Do one of the following:
Click Search to see all audit data stored in the Audit Database. Once the data is retrieved, you can exclude certain entries from the results. See Include and Exclude Data for more information.
Add filters to the Search field before you click Search. In this case, only data matching your search criteria will be displayed. See Use Filters (Simple Mode) for more information.
- Select columns to display. In this case, only selected columns will be displayed into the order you prefer. See Customize View for more information.
Review the search results and see details for each particular change or watch a video recording.
- Select the activity record which details you want to review.
- Review activity record and user account details on the right.
- Click Full screen... to see all information regarding this change and copy it if necessary.
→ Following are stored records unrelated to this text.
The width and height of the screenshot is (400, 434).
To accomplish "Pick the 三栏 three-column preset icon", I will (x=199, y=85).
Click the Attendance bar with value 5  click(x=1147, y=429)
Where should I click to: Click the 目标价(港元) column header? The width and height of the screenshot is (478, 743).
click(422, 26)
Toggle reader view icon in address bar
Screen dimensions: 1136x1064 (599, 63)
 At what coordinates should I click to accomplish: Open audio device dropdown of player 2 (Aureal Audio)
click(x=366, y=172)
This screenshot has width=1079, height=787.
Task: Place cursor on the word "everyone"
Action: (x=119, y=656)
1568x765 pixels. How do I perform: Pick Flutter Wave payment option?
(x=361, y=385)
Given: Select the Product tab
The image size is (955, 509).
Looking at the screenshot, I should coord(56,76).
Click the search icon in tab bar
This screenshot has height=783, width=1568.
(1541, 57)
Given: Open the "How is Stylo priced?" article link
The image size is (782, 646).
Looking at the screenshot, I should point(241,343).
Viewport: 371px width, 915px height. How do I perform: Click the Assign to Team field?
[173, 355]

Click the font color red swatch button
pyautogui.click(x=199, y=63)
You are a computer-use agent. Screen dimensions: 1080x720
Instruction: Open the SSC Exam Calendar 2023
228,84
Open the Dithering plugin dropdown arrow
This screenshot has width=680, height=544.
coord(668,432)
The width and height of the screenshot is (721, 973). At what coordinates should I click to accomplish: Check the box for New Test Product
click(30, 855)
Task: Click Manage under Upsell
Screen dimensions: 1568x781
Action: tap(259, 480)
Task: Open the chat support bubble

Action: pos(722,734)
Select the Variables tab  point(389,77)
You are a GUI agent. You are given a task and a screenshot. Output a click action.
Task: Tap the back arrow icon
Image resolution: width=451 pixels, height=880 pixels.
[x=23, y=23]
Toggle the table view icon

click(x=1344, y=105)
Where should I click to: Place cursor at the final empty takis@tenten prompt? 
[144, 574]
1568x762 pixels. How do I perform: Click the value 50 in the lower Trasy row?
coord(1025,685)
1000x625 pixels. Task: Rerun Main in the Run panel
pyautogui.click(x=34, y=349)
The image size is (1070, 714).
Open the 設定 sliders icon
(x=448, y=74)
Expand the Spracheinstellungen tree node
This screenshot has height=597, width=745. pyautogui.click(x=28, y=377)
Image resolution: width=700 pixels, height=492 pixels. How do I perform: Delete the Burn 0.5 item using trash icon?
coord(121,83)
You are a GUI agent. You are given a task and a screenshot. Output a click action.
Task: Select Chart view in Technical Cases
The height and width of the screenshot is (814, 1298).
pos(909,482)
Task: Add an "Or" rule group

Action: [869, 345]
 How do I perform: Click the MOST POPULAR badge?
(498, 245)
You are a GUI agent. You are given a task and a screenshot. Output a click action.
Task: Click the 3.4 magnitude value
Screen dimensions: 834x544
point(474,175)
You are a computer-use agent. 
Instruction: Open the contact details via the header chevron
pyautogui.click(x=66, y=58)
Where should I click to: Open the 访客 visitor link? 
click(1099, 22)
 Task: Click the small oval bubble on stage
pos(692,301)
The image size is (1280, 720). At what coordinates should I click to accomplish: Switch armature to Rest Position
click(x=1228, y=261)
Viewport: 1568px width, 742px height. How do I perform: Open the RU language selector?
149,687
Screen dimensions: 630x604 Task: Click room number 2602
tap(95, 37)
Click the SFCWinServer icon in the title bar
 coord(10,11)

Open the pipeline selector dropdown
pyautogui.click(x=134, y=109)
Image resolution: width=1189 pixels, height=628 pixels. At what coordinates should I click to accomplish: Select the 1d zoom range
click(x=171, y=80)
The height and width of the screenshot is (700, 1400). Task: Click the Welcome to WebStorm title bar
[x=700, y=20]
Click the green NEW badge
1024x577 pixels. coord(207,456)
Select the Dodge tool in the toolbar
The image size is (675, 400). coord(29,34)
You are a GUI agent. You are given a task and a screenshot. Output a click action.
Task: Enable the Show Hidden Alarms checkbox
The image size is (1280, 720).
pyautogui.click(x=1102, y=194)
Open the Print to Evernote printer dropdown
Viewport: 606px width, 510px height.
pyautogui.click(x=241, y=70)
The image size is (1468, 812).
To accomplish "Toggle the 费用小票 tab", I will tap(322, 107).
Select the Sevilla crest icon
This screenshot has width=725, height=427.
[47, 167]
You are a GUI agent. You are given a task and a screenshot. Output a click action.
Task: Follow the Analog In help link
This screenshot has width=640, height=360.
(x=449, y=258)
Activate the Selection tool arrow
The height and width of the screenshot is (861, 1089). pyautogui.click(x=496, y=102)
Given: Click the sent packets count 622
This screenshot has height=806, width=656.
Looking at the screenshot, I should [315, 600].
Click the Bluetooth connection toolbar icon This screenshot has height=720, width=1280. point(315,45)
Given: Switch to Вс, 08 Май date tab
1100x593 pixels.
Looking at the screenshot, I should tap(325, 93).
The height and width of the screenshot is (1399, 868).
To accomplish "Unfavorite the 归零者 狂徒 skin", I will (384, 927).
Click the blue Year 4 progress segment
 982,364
In case of User Activity entries, click the Show video... link below the entry. Review details and play a video by clicking the Show video on the right.
NOTE: If you are sure that some audit data is missing (e.g., you do not see information on your file servers in reports and search results), verify that the Audit Database settings are configured and that data is written to databases that reside on the default SQL Server instance.
By default, Netwrix Auditor allows generating reports and running interactive searches on data collected in the last 180 days. If you want to investigate incidents that occurred more than 180 days ago, ask your Netwrix Auditor Global administrator to import that data from the Long-Term Archive.
- Use search results for your own needs: save and share results, create search-based subscriptions and alerts, etc. See Make Search Results Actionable for more information.
- By default, each search opens in the same window and overwrites the previous search results. Click Open in new window to compare several searches.